Then: consolidation merger mania. Now: The post-consolidation end of super-sizing.
Clear Channel leads the "For Sale" movement spinning off lesser market properties while trying to go private. Spanish-broadcasters Univision did go private last June for almost $13 billion. Infinity shed about 35 stations in the past 6 months. Bonneville station swapped with Entercom. And, most recently, Citadel completed its 18-month financial journey purchasing ABC Radio.The last time radio saw this amount of selling action was right after the Telecom Bill of 1996, which changed all the owership limit rules, spurred fast merger and acquisition consolidation and created super-sized radio groups.
Back then, market values for stations soared as groups raced to get "big" as fast as possible...all in the name of increasing radio's competitive position for ad dollars against other media (or so we were told), damn the consequences.

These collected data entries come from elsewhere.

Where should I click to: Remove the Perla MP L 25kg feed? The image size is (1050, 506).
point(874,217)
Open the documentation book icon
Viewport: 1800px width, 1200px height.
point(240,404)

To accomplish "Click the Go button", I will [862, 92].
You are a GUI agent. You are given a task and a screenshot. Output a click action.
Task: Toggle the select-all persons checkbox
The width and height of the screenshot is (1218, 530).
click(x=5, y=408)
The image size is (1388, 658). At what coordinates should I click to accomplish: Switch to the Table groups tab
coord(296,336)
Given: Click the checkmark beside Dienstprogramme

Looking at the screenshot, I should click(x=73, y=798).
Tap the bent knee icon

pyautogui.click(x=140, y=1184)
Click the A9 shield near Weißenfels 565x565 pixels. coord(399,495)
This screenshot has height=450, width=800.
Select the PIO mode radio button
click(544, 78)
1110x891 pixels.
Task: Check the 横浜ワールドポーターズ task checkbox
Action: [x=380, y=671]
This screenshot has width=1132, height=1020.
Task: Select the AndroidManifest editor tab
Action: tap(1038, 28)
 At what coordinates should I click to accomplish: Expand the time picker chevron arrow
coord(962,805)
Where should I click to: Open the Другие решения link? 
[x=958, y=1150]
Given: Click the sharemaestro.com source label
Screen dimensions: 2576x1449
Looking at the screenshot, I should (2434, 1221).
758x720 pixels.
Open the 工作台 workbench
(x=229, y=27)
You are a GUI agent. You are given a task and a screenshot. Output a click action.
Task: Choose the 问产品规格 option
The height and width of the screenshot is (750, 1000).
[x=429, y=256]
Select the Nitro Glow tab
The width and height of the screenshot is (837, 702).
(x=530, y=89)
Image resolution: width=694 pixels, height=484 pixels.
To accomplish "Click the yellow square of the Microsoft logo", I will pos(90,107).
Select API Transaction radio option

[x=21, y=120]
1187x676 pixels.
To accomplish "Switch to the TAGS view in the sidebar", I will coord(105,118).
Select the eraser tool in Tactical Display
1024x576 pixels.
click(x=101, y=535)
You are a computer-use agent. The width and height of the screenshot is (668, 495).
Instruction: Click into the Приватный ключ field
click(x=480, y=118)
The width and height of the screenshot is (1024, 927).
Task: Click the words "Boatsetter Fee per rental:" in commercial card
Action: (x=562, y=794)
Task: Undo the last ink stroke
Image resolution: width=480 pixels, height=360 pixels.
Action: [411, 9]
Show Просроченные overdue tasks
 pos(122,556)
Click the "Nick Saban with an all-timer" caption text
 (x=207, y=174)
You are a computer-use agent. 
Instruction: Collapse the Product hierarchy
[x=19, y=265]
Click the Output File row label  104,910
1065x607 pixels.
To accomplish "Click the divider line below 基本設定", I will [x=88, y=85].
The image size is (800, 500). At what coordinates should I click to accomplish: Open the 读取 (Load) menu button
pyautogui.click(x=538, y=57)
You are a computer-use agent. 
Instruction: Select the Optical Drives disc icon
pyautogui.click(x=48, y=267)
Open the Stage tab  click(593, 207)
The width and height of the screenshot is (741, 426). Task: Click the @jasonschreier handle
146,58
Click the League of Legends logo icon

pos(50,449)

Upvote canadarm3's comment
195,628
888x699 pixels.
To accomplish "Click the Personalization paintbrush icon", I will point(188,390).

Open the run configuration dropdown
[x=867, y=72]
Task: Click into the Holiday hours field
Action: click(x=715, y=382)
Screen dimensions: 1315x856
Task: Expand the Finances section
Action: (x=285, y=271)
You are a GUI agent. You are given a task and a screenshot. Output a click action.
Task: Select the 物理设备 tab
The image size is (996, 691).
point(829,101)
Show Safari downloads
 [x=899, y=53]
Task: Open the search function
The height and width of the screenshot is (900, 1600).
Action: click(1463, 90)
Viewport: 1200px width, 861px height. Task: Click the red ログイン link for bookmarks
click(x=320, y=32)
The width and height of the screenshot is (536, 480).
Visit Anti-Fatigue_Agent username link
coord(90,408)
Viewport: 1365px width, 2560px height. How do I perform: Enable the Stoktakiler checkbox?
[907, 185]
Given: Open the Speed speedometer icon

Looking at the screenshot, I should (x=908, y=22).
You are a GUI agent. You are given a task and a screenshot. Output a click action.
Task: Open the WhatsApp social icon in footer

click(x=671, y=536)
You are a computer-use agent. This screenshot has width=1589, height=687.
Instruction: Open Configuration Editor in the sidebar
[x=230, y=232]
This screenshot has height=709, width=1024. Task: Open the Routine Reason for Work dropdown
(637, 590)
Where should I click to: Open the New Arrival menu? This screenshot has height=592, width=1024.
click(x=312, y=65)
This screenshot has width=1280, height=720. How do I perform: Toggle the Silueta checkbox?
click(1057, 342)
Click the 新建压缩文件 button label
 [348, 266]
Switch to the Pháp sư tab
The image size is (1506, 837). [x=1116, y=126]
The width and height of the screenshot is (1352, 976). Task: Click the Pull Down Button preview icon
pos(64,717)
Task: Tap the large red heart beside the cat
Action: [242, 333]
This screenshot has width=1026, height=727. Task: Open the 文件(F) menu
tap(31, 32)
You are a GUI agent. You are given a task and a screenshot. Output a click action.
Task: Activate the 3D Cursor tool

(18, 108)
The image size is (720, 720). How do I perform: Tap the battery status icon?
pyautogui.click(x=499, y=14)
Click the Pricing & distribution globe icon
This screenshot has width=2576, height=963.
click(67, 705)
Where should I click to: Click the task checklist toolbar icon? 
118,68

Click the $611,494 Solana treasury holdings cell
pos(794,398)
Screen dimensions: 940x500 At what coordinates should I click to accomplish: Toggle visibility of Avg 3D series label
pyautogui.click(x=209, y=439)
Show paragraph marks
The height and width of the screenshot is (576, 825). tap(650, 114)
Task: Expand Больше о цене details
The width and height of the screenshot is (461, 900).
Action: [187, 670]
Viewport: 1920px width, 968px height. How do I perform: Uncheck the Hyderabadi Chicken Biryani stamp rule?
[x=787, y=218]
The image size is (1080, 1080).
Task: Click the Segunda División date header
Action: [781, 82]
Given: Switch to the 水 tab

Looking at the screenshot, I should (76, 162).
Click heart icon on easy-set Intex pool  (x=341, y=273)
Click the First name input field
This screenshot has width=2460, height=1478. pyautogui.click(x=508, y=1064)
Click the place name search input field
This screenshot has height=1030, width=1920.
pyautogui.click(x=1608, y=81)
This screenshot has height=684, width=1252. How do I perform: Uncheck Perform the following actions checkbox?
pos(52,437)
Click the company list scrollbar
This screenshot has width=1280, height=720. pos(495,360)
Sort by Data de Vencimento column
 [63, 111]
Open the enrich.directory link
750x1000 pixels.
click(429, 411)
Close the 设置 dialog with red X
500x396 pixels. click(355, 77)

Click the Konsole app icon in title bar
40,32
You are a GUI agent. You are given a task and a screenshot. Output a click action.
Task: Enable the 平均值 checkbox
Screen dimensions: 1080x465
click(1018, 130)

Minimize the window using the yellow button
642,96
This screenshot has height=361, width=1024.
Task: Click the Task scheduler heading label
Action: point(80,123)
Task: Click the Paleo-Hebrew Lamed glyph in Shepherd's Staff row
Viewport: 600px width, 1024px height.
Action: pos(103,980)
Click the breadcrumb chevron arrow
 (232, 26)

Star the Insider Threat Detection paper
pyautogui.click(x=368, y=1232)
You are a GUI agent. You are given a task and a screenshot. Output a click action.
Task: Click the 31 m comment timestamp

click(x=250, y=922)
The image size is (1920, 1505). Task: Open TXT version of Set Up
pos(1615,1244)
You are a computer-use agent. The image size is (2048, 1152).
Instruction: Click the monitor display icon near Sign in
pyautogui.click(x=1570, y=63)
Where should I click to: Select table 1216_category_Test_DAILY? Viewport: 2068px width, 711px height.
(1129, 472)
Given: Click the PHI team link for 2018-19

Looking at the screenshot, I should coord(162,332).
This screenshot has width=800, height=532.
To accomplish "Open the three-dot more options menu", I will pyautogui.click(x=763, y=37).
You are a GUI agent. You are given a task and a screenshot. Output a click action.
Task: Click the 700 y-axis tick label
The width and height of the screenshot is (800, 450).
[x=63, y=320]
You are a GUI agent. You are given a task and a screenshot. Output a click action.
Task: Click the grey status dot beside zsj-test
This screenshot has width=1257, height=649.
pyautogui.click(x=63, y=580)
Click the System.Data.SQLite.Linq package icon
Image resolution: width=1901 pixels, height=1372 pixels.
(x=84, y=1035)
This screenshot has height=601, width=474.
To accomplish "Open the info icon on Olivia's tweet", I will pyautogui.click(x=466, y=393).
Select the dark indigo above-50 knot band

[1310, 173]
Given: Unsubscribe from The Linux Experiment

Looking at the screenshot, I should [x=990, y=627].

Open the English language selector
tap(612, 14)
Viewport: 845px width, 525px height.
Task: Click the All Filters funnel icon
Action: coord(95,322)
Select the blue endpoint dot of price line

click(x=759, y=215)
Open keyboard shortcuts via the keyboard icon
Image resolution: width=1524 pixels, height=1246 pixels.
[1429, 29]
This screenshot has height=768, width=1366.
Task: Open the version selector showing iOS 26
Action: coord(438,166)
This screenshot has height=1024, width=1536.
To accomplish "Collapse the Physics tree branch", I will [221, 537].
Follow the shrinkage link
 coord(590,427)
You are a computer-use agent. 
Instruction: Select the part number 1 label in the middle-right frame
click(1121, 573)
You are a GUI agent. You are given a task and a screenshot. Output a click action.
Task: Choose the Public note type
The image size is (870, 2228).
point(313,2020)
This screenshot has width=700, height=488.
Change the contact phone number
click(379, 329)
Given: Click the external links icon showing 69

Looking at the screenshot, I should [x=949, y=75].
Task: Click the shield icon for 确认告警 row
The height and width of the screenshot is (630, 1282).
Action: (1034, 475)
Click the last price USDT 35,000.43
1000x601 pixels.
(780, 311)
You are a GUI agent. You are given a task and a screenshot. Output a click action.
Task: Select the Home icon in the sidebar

Ten years later, stations are selling again...but the motivation is different this time around.
"Less is more" might really mean "cluster/group right-sizing".
Instead of station sales creating mega radio groups, radio is scaling back by selling off to smaller groups...or even to brand new small groups. This brings more competition back into radio and creates more-manageable operations, especially in the unrated, small-sized, and mid-sized markets.
Radio needs this retro trend of ownership diversfication, which hopefully can attract fresh creativity and innovative content ideas that work.
Meanwhile, station groups in Canada are being sold off, too...with Astral making a play for Standard and CHUM going to BellGlobal...but there's a difference between radio in Canada and the U.S.Now that we've entered the post-consolidation phase, what did the last ten years bring to radio? There are a small few who made a ton of money, some who made a little and then there's the overwhelming majority -- people who lost gigs and careers (and money) as well as radio listeners who gave up, moving on to different (better) media choices (or, at least away from commercial radio and over to either NPR or new media forms of radio).
Radio remains important and profitable. This new active buy/sell phase is good for radio, leading to smaller major radio groups (as opposed to massive, complex-to-manage divisions).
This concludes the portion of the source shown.